Lúcia Endriukaite, nutricionista do Instituto Ovos Brasil, conta que o ovo, com sua gema amarela, é rico em luteína e zeaxantina. Estes mesmos carotenoides estão presentes na pigmentação amarelada da mácula (parte do olho que ajuda a focalizar a luz) e são responsáveis por proteger os olhos dos danos causados pela luz solar.

A profissional ressalta também que o avançar dos anos pode reduzir os níveis de luteína e zeaxantina nos tecidos oculares, o que torna primordial o consumo de alimentos, como o ovo, ao longo da vida. Além disso, outros fatores como exposição solar, fumo, ingestão de alguns medicamentos de uso contínuo e alimentação irregular são relevantes para a redução e perda da visão.

Estudo que comprovou o efeito do consumo de um ovo por dia, avaliou um grupo de 33 pessoas com idade média de 79 anos durante cinco semanas. Foram analisados colesterol e carotenoides antes e depois do estudo. Os pesquisadores então demonstraram que este consumo aumentou a concentração de luteína e zeaxantina sérica, sem elevar o colesterol.

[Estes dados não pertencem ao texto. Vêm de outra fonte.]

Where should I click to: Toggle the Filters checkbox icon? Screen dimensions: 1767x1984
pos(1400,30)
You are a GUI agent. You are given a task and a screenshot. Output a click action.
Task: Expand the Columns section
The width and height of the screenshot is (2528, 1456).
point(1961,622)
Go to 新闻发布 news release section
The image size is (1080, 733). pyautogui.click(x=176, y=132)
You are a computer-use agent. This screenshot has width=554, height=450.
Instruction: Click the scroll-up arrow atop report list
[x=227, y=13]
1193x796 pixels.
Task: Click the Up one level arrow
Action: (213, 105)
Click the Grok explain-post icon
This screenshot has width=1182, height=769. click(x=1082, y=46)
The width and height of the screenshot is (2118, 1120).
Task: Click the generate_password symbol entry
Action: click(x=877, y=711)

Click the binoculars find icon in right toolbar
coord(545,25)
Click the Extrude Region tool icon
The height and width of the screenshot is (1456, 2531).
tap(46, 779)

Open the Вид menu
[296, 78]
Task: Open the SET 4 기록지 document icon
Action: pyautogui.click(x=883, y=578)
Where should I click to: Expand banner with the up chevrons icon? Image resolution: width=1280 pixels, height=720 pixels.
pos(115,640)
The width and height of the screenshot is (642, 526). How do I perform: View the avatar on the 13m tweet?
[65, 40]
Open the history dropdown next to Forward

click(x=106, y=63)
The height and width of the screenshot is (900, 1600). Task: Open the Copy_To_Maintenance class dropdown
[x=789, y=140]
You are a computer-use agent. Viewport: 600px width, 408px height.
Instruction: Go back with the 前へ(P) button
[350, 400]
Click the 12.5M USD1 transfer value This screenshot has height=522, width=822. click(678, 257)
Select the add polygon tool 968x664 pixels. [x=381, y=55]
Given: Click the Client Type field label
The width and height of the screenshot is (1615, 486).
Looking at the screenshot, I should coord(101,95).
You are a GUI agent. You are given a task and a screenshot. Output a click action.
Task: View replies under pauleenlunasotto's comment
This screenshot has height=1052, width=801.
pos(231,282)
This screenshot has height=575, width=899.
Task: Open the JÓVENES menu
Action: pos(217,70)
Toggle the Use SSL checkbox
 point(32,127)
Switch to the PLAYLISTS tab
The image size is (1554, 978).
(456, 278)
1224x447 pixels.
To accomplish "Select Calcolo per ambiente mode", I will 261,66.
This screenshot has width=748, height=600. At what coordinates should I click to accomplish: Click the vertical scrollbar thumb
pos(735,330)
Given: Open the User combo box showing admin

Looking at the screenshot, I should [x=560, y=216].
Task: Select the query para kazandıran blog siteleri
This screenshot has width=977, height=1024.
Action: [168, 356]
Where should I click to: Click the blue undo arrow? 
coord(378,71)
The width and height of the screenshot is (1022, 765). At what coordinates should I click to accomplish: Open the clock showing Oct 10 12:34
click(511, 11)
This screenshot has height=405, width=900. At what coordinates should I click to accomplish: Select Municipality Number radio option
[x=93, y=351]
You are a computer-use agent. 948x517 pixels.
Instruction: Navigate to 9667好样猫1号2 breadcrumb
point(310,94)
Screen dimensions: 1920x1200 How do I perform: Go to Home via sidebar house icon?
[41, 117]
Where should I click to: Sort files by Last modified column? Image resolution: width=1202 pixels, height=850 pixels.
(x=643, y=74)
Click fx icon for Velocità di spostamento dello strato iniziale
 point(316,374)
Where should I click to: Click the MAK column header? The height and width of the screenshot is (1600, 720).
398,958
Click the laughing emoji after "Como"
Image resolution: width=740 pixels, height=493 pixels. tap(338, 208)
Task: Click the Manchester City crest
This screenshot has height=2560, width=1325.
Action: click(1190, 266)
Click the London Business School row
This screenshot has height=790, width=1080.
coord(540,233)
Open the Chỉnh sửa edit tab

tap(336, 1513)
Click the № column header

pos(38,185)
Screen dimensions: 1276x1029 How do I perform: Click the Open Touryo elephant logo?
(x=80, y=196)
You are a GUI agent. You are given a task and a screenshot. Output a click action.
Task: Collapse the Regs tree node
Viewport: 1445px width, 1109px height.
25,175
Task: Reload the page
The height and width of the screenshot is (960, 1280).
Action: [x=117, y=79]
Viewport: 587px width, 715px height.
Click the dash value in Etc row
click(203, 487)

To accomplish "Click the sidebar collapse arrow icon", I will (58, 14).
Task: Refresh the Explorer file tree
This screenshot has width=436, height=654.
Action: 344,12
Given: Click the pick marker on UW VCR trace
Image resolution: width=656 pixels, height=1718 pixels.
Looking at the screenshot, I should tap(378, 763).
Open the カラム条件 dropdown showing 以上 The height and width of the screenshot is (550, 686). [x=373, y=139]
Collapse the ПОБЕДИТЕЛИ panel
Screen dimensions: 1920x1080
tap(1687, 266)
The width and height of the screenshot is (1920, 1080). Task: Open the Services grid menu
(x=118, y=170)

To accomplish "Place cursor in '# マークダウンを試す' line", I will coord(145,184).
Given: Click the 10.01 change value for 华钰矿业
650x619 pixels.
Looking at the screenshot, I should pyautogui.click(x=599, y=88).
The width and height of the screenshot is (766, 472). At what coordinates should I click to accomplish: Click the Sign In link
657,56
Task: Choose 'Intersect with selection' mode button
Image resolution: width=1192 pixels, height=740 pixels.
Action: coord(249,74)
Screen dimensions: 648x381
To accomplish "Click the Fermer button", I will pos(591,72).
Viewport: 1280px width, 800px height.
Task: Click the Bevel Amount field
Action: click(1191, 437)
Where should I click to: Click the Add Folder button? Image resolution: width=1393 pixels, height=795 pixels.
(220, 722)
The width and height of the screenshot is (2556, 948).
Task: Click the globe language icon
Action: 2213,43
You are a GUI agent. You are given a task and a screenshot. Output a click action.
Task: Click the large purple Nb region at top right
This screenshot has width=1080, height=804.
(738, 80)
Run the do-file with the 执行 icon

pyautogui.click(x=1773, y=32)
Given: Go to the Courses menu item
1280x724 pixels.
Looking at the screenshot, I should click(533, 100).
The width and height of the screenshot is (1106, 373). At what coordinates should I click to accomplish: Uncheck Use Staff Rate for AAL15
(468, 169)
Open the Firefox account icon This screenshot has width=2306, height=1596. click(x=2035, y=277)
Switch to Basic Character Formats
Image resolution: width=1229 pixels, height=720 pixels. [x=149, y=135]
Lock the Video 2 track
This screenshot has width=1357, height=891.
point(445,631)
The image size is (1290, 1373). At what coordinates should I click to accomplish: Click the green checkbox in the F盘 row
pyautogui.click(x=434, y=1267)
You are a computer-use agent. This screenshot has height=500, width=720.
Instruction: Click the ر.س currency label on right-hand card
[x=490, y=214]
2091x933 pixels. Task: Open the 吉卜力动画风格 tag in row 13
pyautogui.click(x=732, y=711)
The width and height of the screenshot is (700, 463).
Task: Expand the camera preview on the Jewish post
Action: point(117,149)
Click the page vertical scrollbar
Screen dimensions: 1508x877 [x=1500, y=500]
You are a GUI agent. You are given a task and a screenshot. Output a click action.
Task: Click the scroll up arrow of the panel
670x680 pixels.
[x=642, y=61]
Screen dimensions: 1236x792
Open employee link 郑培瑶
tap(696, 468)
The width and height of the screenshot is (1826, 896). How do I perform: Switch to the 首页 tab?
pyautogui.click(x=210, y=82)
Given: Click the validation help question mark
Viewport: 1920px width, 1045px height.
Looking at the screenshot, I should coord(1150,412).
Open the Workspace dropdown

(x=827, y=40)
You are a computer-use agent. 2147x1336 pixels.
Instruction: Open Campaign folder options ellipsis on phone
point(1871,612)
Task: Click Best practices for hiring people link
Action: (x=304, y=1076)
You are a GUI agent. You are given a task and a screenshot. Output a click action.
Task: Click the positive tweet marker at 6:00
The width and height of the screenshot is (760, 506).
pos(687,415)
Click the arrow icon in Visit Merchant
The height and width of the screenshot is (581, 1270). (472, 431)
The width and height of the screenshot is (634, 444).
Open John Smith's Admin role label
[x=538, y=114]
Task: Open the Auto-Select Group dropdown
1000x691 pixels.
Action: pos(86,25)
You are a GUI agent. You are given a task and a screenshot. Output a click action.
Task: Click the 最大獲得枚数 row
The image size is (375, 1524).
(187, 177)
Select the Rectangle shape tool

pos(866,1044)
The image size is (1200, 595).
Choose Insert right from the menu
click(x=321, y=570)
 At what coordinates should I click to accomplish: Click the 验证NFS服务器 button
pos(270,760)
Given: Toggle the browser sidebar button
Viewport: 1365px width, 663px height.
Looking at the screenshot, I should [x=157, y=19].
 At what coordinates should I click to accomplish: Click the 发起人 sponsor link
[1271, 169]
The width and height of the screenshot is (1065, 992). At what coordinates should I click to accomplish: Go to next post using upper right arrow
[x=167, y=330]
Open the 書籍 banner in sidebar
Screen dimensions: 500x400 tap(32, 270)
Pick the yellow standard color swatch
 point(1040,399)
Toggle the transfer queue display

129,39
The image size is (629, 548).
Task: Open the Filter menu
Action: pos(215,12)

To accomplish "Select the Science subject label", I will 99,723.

O ovo de tamanho médio (50g) possui cerca de 4g de gordura por unidade, distribuídas em ácidos graxos monoinsaturados (1,82g), poliinsaturados (0,96g) e ácidos graxos saturados (1,56g). A presença destes lipídeos torna o carotenoide biodisponível, favorecendo a sua absorção.

O ovo é uma fonte de proteína importante, além de conter vitaminas e minerais, o que faz dele um alimento completo.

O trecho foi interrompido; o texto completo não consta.